→ SUPPLIED DATA:
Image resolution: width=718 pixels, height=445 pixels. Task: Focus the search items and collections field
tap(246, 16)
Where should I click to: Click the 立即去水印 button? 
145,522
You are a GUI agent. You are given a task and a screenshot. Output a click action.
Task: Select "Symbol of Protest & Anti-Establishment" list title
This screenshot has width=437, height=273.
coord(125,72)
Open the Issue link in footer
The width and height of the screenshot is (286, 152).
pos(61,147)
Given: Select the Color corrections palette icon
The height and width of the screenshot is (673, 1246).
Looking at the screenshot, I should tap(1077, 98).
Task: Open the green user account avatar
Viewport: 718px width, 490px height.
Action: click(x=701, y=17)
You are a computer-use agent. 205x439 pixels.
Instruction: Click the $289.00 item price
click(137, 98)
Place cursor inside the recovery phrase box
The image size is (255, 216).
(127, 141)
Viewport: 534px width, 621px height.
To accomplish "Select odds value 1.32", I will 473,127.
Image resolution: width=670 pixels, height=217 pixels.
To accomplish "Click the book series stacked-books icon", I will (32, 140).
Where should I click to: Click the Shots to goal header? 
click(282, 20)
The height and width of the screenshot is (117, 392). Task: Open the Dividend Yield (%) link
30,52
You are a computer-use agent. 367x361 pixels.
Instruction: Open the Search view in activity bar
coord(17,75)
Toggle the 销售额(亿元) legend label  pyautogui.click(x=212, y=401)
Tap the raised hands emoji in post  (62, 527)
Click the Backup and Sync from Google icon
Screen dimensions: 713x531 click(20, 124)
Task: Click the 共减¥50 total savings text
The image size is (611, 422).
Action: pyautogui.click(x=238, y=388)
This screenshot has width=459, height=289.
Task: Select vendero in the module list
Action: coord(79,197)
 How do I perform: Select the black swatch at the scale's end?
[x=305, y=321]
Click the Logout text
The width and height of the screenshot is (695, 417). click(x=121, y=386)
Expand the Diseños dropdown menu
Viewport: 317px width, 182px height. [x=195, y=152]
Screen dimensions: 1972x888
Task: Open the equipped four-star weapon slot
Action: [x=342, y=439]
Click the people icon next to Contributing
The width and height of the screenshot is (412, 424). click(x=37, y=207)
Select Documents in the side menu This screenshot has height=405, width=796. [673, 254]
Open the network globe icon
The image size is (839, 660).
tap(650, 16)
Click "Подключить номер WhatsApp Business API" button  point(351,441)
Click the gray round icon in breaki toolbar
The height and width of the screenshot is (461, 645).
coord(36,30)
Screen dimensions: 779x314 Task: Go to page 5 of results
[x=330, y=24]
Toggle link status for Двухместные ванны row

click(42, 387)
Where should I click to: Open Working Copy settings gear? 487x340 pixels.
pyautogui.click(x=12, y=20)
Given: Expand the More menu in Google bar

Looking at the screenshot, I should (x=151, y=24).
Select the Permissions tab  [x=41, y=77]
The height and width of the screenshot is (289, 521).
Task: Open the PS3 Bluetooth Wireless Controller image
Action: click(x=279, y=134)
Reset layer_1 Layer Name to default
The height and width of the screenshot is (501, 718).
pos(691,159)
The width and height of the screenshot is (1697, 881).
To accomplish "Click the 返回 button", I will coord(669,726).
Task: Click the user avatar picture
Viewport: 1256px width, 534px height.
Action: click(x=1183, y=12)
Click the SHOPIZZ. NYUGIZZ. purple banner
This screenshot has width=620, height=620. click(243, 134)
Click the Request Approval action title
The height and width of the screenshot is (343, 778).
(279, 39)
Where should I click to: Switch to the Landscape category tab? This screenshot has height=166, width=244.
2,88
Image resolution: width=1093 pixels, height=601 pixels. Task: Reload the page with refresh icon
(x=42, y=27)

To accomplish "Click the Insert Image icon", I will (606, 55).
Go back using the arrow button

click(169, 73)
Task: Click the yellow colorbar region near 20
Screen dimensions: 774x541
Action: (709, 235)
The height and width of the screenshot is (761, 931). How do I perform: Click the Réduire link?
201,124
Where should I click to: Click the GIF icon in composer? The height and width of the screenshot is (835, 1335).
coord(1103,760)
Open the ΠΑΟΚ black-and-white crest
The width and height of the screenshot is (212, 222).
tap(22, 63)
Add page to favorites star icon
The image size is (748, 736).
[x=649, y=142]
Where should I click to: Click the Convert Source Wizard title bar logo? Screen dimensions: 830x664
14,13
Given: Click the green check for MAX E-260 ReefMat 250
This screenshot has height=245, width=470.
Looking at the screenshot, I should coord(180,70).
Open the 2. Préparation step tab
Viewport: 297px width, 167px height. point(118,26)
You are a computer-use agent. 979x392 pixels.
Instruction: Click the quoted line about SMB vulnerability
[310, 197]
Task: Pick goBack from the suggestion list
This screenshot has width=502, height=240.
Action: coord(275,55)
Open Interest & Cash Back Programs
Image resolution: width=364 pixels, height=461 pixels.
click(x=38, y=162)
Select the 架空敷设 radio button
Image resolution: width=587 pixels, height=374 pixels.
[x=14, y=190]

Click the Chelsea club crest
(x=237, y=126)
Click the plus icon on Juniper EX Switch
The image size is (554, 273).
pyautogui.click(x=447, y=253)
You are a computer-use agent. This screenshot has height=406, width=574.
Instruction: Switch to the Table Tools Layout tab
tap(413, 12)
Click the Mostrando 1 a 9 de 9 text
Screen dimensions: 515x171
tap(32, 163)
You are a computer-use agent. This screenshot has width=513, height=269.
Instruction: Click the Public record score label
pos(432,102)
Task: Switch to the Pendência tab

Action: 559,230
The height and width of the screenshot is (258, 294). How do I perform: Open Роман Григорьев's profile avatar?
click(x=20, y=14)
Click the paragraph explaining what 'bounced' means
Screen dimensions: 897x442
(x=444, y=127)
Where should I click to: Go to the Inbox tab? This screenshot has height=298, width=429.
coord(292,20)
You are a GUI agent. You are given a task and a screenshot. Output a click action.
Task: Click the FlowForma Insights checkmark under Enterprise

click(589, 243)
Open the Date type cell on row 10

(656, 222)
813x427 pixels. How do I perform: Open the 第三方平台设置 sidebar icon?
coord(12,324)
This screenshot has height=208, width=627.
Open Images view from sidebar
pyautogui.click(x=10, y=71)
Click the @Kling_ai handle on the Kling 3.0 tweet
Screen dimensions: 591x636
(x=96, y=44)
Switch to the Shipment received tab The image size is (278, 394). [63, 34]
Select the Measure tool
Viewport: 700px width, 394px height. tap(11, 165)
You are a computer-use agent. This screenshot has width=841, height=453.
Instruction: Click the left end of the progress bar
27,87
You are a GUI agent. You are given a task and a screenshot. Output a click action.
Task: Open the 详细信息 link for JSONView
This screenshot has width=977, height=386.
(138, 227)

→ ASSIGNMENT:
Please set down the entire material above exactly as presented.

→ ANSWER BELOW:
Image resolution: width=718 pixels, height=445 pixels. Task: Focus the search items and collections field
tap(246, 16)
Where should I click to: Click the 立即去水印 button? 
145,522
You are a GUI agent. You are given a task and a screenshot. Output a click action.
Task: Select "Symbol of Protest & Anti-Establishment" list title
This screenshot has width=437, height=273.
coord(125,72)
Open the Issue link in footer
The width and height of the screenshot is (286, 152).
pos(61,147)
Given: Select the Color corrections palette icon
The height and width of the screenshot is (673, 1246).
Looking at the screenshot, I should tap(1077, 98).
Task: Open the green user account avatar
Viewport: 718px width, 490px height.
Action: click(x=701, y=17)
You are a computer-use agent. 205x439 pixels.
Instruction: Click the $289.00 item price
click(137, 98)
Place cursor inside the recovery phrase box
The image size is (255, 216).
(127, 141)
Viewport: 534px width, 621px height.
To accomplish "Select odds value 1.32", I will 473,127.
Image resolution: width=670 pixels, height=217 pixels.
To accomplish "Click the book series stacked-books icon", I will (32, 140).
Where should I click to: Click the Shots to goal header? 
click(282, 20)
The height and width of the screenshot is (117, 392). Task: Open the Dividend Yield (%) link
30,52
You are a computer-use agent. 367x361 pixels.
Instruction: Open the Search view in activity bar
coord(17,75)
Toggle the 销售额(亿元) legend label  pyautogui.click(x=212, y=401)
Tap the raised hands emoji in post  (62, 527)
Click the Backup and Sync from Google icon
Screen dimensions: 713x531 click(20, 124)
Task: Click the 共减¥50 total savings text
The image size is (611, 422).
Action: pyautogui.click(x=238, y=388)
This screenshot has width=459, height=289.
Task: Select vendero in the module list
Action: coord(79,197)
 How do I perform: Select the black swatch at the scale's end?
[x=305, y=321]
Click the Logout text
The width and height of the screenshot is (695, 417). click(x=121, y=386)
Expand the Diseños dropdown menu
Viewport: 317px width, 182px height. [x=195, y=152]
Screen dimensions: 1972x888
Task: Open the equipped four-star weapon slot
Action: [x=342, y=439]
Click the people icon next to Contributing
The width and height of the screenshot is (412, 424). click(x=37, y=207)
Select Documents in the side menu This screenshot has height=405, width=796. [673, 254]
Open the network globe icon
The image size is (839, 660).
tap(650, 16)
Click "Подключить номер WhatsApp Business API" button  point(351,441)
Click the gray round icon in breaki toolbar
The height and width of the screenshot is (461, 645).
coord(36,30)
Screen dimensions: 779x314 Task: Go to page 5 of results
[x=330, y=24]
Toggle link status for Двухместные ванны row

click(42, 387)
Where should I click to: Open Working Copy settings gear? 487x340 pixels.
pyautogui.click(x=12, y=20)
Given: Expand the More menu in Google bar

Looking at the screenshot, I should (x=151, y=24).
Select the Permissions tab  [x=41, y=77]
The height and width of the screenshot is (289, 521).
Task: Open the PS3 Bluetooth Wireless Controller image
Action: click(x=279, y=134)
Reset layer_1 Layer Name to default
The height and width of the screenshot is (501, 718).
pos(691,159)
The width and height of the screenshot is (1697, 881).
To accomplish "Click the 返回 button", I will coord(669,726).
Task: Click the user avatar picture
Viewport: 1256px width, 534px height.
Action: click(x=1183, y=12)
Click the SHOPIZZ. NYUGIZZ. purple banner
This screenshot has width=620, height=620. click(243, 134)
Click the Request Approval action title
The height and width of the screenshot is (343, 778).
(279, 39)
Where should I click to: Switch to the Landscape category tab? This screenshot has height=166, width=244.
2,88
Image resolution: width=1093 pixels, height=601 pixels. Task: Reload the page with refresh icon
(x=42, y=27)

To accomplish "Click the Insert Image icon", I will (606, 55).
Go back using the arrow button

click(169, 73)
Task: Click the yellow colorbar region near 20
Screen dimensions: 774x541
Action: (709, 235)
The height and width of the screenshot is (761, 931). How do I perform: Click the Réduire link?
201,124
Where should I click to: Click the GIF icon in composer? The height and width of the screenshot is (835, 1335).
coord(1103,760)
Open the ΠΑΟΚ black-and-white crest
The width and height of the screenshot is (212, 222).
tap(22, 63)
Add page to favorites star icon
The image size is (748, 736).
[x=649, y=142]
Where should I click to: Click the Convert Source Wizard title bar logo? Screen dimensions: 830x664
14,13
Given: Click the green check for MAX E-260 ReefMat 250
This screenshot has height=245, width=470.
Looking at the screenshot, I should coord(180,70).
Open the 2. Préparation step tab
Viewport: 297px width, 167px height. point(118,26)
You are a computer-use agent. 979x392 pixels.
Instruction: Click the quoted line about SMB vulnerability
[310, 197]
Task: Pick goBack from the suggestion list
This screenshot has width=502, height=240.
Action: coord(275,55)
Open Interest & Cash Back Programs
Image resolution: width=364 pixels, height=461 pixels.
click(x=38, y=162)
Select the 架空敷设 radio button
Image resolution: width=587 pixels, height=374 pixels.
[x=14, y=190]

Click the Chelsea club crest
(x=237, y=126)
Click the plus icon on Juniper EX Switch
The image size is (554, 273).
pyautogui.click(x=447, y=253)
You are a computer-use agent. This screenshot has height=406, width=574.
Instruction: Switch to the Table Tools Layout tab
tap(413, 12)
Click the Mostrando 1 a 9 de 9 text
Screen dimensions: 515x171
tap(32, 163)
You are a computer-use agent. This screenshot has width=513, height=269.
Instruction: Click the Public record score label
pos(432,102)
Task: Switch to the Pendência tab

Action: 559,230
The height and width of the screenshot is (258, 294). How do I perform: Open Роман Григорьев's profile avatar?
click(x=20, y=14)
Click the paragraph explaining what 'bounced' means
Screen dimensions: 897x442
(x=444, y=127)
Where should I click to: Go to the Inbox tab? This screenshot has height=298, width=429.
coord(292,20)
You are a GUI agent. You are given a task and a screenshot. Output a click action.
Task: Click the FlowForma Insights checkmark under Enterprise

click(589, 243)
Open the Date type cell on row 10

(656, 222)
813x427 pixels. How do I perform: Open the 第三方平台设置 sidebar icon?
coord(12,324)
This screenshot has height=208, width=627.
Open Images view from sidebar
pyautogui.click(x=10, y=71)
Click the @Kling_ai handle on the Kling 3.0 tweet
Screen dimensions: 591x636
(x=96, y=44)
Switch to the Shipment received tab The image size is (278, 394). [63, 34]
Select the Measure tool
Viewport: 700px width, 394px height. tap(11, 165)
You are a computer-use agent. This screenshot has width=841, height=453.
Instruction: Click the left end of the progress bar
27,87
You are a GUI agent. You are given a task and a screenshot. Output a click action.
Task: Open the 详细信息 link for JSONView
This screenshot has width=977, height=386.
(138, 227)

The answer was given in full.